TASK BRIEF |
Please report every line in the entries that contains the string "with".
--------------------------------------------------
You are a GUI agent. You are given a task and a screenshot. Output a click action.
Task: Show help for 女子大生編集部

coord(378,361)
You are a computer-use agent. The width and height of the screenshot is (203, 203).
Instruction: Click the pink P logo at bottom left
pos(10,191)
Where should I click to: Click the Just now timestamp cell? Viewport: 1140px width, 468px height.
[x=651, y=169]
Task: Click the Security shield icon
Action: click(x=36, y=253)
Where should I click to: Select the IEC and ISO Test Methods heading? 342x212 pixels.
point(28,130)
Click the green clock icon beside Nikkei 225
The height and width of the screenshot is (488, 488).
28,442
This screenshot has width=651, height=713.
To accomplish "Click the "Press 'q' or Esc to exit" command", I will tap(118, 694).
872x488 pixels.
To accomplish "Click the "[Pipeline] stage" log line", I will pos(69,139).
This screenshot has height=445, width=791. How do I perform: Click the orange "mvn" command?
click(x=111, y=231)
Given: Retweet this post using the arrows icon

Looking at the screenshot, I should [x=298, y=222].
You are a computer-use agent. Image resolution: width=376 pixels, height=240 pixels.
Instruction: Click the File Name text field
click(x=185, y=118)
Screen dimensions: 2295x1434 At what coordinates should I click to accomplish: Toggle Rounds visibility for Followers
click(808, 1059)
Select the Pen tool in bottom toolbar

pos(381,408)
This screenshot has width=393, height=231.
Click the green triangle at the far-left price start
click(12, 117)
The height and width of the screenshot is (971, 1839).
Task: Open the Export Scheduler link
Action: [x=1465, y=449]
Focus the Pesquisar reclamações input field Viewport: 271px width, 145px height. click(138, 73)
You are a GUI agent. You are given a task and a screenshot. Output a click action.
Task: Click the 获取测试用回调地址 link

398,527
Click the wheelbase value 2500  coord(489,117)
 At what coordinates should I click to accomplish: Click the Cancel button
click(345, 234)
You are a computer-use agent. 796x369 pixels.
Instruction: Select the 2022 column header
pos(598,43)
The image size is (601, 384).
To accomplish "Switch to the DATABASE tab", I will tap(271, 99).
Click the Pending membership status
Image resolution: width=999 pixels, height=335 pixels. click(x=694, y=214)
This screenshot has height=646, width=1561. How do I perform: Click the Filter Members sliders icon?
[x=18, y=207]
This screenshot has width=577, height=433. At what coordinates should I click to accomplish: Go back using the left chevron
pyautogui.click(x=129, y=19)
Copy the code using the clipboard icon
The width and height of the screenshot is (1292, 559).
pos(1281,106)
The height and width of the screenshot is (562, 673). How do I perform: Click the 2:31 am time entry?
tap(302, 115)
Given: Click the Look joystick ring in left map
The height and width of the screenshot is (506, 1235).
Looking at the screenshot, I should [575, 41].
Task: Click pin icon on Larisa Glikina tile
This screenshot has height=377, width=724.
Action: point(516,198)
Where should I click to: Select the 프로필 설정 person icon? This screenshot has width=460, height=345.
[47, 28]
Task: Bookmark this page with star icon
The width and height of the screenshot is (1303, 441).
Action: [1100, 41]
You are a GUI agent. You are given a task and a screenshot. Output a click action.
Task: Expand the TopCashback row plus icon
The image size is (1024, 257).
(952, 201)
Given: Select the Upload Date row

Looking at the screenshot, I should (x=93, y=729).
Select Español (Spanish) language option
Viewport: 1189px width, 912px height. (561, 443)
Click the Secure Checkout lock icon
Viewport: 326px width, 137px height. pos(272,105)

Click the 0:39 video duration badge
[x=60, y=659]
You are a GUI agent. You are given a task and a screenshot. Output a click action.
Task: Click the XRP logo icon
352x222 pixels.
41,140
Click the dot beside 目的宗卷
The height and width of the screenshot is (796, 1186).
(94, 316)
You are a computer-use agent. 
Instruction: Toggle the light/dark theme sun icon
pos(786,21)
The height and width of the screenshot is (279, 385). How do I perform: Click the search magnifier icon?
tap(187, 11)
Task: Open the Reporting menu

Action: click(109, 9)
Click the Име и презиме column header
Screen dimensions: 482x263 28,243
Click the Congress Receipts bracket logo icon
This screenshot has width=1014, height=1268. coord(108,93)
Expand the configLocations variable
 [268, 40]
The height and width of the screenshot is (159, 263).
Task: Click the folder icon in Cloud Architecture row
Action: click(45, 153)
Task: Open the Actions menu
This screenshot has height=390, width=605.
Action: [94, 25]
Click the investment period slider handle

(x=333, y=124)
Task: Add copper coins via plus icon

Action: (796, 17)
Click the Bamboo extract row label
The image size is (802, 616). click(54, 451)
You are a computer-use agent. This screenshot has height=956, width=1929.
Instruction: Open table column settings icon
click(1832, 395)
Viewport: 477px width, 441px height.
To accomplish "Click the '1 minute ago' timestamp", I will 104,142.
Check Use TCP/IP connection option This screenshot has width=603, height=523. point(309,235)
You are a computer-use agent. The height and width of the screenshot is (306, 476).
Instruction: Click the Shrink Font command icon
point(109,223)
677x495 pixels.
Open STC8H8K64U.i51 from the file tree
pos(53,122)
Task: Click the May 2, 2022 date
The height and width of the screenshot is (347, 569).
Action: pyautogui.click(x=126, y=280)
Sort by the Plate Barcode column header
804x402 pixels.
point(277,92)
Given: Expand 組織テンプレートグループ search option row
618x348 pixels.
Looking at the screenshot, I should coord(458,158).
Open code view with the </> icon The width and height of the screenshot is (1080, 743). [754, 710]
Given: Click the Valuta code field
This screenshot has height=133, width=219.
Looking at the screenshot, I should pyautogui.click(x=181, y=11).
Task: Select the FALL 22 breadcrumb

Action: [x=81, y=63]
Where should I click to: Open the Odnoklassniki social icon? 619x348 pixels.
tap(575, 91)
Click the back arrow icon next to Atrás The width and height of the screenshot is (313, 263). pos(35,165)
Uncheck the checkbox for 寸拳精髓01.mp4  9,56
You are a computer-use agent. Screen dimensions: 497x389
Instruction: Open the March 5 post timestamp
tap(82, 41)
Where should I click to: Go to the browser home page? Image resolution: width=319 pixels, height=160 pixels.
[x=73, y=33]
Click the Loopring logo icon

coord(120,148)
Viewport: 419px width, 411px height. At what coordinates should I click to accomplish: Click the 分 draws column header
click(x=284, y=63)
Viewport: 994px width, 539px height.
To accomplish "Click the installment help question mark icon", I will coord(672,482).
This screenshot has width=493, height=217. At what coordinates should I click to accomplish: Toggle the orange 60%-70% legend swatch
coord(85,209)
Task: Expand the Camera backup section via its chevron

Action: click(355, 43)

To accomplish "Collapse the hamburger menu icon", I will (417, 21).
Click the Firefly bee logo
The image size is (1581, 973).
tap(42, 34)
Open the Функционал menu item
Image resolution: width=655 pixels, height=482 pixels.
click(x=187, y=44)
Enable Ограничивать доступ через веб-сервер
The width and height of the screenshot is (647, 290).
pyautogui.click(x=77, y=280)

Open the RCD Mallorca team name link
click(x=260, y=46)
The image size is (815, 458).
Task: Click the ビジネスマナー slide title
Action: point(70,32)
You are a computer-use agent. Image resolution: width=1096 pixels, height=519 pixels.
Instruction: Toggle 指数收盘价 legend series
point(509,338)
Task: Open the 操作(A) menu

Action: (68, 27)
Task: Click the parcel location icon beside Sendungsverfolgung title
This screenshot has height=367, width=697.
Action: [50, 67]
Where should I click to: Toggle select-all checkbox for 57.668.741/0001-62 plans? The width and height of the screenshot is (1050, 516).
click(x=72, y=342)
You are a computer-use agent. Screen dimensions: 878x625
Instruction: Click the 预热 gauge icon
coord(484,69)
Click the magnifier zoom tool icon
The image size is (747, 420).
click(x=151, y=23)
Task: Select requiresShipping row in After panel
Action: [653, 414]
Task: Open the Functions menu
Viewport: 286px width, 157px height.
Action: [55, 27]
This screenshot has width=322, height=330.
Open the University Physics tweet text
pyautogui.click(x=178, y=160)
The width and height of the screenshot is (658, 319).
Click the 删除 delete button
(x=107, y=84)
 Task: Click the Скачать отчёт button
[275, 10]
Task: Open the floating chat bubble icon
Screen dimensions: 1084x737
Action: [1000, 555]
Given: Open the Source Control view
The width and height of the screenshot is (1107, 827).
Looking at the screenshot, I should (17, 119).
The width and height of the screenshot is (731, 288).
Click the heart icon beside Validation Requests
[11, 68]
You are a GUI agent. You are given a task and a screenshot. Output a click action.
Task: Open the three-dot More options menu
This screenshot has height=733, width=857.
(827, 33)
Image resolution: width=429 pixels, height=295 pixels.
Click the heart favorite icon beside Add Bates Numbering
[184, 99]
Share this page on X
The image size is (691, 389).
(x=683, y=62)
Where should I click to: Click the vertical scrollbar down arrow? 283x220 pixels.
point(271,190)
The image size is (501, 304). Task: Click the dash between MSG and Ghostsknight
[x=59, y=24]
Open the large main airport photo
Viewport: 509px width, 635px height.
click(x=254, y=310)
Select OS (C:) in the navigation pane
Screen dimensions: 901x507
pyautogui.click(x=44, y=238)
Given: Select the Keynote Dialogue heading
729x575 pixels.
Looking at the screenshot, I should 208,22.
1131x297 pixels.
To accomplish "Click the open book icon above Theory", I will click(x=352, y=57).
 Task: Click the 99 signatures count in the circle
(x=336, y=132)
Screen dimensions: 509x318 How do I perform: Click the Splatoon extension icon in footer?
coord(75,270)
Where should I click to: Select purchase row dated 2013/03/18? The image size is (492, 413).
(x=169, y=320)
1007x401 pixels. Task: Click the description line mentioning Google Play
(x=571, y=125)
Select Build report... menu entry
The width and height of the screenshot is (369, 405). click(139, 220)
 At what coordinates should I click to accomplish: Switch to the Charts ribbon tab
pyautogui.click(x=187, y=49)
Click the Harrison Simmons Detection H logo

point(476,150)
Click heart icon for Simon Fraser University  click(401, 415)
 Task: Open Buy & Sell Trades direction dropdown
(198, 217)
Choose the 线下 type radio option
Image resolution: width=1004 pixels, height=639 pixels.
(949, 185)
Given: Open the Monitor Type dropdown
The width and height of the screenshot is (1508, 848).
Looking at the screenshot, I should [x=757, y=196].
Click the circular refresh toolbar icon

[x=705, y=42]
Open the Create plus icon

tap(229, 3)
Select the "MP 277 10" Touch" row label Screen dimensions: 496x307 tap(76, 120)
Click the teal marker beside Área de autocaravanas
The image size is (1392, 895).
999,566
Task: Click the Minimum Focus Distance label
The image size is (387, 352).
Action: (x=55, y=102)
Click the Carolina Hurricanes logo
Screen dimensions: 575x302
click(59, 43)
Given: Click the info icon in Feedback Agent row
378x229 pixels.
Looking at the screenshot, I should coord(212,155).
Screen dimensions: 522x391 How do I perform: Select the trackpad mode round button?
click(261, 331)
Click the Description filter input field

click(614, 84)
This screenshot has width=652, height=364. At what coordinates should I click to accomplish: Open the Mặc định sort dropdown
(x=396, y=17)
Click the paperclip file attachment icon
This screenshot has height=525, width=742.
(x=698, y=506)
--------------------------------------------------
EXERCISE RESULT |
Task: Bookmark this page with star icon
Open code view with the </> icon The width and height of the screenshot is (1080, 743). [754, 710]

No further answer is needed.